The quiet disruption
Yan is an unlikely poster child for the 2025 DeFi boom. He doesn’t court attention: he rarely appears on podcasts, isn’t extremely vocal on social media, and his published interviews are sparse. When he does speak up, like at TOKEN2049 in Singapore, he speaks plainly and avoids hype.
But his influence is tangible. Hyperliquid has forced competitors like dYdX to speed up their infrastructure and challenged the idea that big teams and big capital are required to build at scale.
Even controversies, like criticism of Hyperliquid’s liquidation system during the October 10 crash, have led to thoughtful technical defenses. Yan has argued that his models protect users by minimizing systemic risk, not maximizing protocol revenue.
Looking ahead, the roadmap remains vague. Iterative upgrades seem to be preferred to milestone-driven hype cycles. But if HIP-3 is any indication, Hyperliquid is expanding beyond its roots and is looking to house all of the financial system, onchain.

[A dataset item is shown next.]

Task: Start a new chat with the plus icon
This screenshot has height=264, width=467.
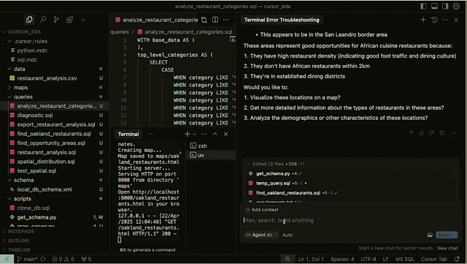Action: pos(423,20)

Through it all, Yan seems unfazed. He still doesn’t talk much. But in a market that’s often loud and erratic, his quiet focus has proven magnetic. The attitude is comparable to that of Binance founder Changpeng Zhao, who prefers focusing on building long-term solutions rather than chasing short-term trends.
“Our core philosophy is: cryptocurrency will change the way finance works. Traditional finance will eventually migrate to cryptocurrency. Hyperliquid will become the basic platform for these financial activities,” Yan stated in an interview final yr.
For builders, he’s turn into the performance-obsessed founder who codes greater than he tweets. For customers, he’s created a system the place outcomes decide worth.